Israel Sebut Satu dari Empat Jenazah yang Diserahkan Hamas Bukan Sandera
Hasil Pemeriksaan Forensik Buka Fakta Baru
Pemerintah Israel menyatakan bahwa satu dari empat jenazah yang diserahkan Hamas pada Selasa (14/10) bukan merupakan sandera yang terdaftar dalam data resmi. Hal ini disampaikan setelah National Institute of Forensic Medicine menyelesaikan proses identifikasi terhadap jenazah tersebut.
“Hamas wajib melakukan segala upaya yang diperlukan untuk memulangkan sandera yang tewas,” kata Pasukan Pertahanan Israel (IDF) melalui pernyataannya di Telegram, dikutip dari Al Jazeera, Rabu (15/10).
Sementara tiga jenazah lainnya telah berhasil diidentifikasi dan pihak keluarga korban sudah diberi kabar oleh otoritas Israel.
Baca Juga: Satpol PP Kabupaten Cirebon Razia Pekat, Bidan ASN Ikut Terjaring
Hamas Klaim Kehilangan Jenazah Akibat Serangan
Dalam pernyataan terpisah, Hamas mengaku kehilangan sembilan jenazah sandera yang tertimbun di bawah reruntuhan akibat serangan udara Israel baru-baru ini.

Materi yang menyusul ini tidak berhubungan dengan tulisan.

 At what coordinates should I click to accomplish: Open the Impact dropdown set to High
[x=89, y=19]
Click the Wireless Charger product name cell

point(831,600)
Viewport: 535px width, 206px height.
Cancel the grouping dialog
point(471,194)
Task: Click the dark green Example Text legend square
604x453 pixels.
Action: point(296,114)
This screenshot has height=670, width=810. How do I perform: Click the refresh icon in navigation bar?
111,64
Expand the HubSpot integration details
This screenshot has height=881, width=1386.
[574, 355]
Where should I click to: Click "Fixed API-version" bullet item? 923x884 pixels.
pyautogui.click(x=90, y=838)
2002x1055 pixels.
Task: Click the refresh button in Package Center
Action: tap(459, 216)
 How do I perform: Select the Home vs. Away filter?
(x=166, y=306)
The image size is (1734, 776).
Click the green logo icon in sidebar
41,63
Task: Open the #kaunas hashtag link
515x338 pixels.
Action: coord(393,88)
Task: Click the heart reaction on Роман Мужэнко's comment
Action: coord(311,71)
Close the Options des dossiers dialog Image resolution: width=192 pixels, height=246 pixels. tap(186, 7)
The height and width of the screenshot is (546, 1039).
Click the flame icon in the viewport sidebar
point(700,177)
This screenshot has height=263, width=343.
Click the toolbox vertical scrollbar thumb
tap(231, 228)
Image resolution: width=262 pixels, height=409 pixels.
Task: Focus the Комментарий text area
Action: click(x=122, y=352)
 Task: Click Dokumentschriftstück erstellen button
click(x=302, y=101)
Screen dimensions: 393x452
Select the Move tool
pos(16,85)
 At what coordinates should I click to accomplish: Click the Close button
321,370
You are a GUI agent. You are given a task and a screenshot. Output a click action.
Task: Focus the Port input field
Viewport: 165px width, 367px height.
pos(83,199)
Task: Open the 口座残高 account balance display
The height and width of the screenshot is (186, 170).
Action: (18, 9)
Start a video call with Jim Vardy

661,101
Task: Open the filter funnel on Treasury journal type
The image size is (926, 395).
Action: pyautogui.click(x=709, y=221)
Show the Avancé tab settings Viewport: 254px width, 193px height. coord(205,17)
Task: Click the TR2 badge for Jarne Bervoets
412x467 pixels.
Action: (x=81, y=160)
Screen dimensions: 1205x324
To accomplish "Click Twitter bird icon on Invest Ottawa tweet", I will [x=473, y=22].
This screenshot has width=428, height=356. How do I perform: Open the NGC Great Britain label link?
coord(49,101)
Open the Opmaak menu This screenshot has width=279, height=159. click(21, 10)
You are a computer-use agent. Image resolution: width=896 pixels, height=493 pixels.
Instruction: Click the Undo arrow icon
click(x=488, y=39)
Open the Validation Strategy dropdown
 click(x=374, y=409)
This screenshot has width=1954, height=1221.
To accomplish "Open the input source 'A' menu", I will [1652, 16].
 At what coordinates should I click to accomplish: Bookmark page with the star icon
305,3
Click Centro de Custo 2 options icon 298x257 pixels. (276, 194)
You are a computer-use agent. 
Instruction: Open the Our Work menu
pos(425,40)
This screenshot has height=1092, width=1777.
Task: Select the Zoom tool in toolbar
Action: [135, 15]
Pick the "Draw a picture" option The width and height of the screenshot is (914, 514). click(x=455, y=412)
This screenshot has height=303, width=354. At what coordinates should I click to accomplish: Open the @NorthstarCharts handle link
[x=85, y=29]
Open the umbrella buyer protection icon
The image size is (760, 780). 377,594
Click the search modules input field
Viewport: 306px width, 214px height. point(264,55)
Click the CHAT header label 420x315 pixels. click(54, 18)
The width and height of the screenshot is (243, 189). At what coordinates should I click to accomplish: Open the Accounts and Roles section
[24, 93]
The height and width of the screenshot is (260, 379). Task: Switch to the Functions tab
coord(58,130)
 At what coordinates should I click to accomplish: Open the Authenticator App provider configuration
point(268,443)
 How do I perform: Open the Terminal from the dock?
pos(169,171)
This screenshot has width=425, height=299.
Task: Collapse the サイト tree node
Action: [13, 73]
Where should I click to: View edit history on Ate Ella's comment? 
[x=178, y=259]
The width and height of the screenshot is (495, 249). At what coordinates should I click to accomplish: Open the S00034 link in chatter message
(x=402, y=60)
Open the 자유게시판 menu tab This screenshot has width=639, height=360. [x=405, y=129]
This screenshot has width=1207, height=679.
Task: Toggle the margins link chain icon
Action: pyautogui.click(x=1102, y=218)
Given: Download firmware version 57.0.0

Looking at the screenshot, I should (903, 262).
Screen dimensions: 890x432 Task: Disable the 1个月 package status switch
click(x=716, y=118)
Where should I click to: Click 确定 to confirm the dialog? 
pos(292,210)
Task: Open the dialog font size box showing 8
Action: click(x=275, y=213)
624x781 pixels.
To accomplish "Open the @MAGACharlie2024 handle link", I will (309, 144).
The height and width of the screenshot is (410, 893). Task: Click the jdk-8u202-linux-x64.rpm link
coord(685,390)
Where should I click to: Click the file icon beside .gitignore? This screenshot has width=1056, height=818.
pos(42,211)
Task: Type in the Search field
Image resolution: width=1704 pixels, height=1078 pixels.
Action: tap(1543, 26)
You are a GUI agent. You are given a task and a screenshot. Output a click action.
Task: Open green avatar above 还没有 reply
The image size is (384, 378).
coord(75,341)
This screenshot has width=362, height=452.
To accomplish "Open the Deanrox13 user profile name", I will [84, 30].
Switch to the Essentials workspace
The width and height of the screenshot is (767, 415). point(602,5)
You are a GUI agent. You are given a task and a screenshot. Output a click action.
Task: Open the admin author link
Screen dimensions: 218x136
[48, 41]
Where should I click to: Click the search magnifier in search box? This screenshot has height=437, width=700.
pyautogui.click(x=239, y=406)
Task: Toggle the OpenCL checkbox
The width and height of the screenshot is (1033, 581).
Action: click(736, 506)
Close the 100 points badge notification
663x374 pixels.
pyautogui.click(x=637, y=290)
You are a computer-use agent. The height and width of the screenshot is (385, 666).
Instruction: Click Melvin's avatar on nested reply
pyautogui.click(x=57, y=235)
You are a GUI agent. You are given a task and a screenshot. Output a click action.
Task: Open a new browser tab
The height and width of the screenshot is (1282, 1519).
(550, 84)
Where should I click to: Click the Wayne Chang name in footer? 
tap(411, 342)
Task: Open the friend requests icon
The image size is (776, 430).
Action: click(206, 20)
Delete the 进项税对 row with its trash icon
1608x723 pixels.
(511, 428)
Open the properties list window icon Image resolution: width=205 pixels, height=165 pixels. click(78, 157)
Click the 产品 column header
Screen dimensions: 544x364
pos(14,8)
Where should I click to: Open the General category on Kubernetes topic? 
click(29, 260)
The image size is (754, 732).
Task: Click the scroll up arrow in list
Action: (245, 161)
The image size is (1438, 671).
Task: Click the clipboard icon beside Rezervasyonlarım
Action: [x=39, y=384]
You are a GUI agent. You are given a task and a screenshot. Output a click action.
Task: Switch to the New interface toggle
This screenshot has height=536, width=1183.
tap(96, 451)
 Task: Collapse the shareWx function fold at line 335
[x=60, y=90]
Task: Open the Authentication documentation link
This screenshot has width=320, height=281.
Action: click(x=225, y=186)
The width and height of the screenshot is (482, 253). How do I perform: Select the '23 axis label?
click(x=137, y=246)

Namun, pemerintah Israel menuduh Hamas tidak melakukan upaya serius untuk mengevakuasi jenazah-jenazah tersebut.
Akibat situasi ini, Israel sempat mengancam akan menutup perlintasan Rafah antara Gaza dan Mesir serta mengurangi separuh jumlah truk bantuan kemanusiaan yang diizinkan masuk ke wilayah Gaza.
Ancaman dari Menteri Israel Itamar Ben-Gvir
Menteri Keamanan Nasional Israel, Itamar Ben-Gvir, mengecam Hamas dan menyebut kelompok itu kembali berbohong serta mempermainkan keluarga korban.
“Cukup dengan aib ini. Setelah perlintasan dibuka untuk ratusan truk bantuan, Hamas kembali ke cara lamanya — berbohong dan menyiksa keluarga serta jenazah,” ujarnya.
Ben-Gvir juga mendesak Perdana Menteri Benjamin Netanyahu agar mengeluarkan ultimatum tegas terhadap Hamas.
“Jika mereka tidak segera mengembalikan seluruh jenazah dan terus menunda, maka seluruh pengiriman bantuan ke Gaza harus dihentikan,” tegasnya.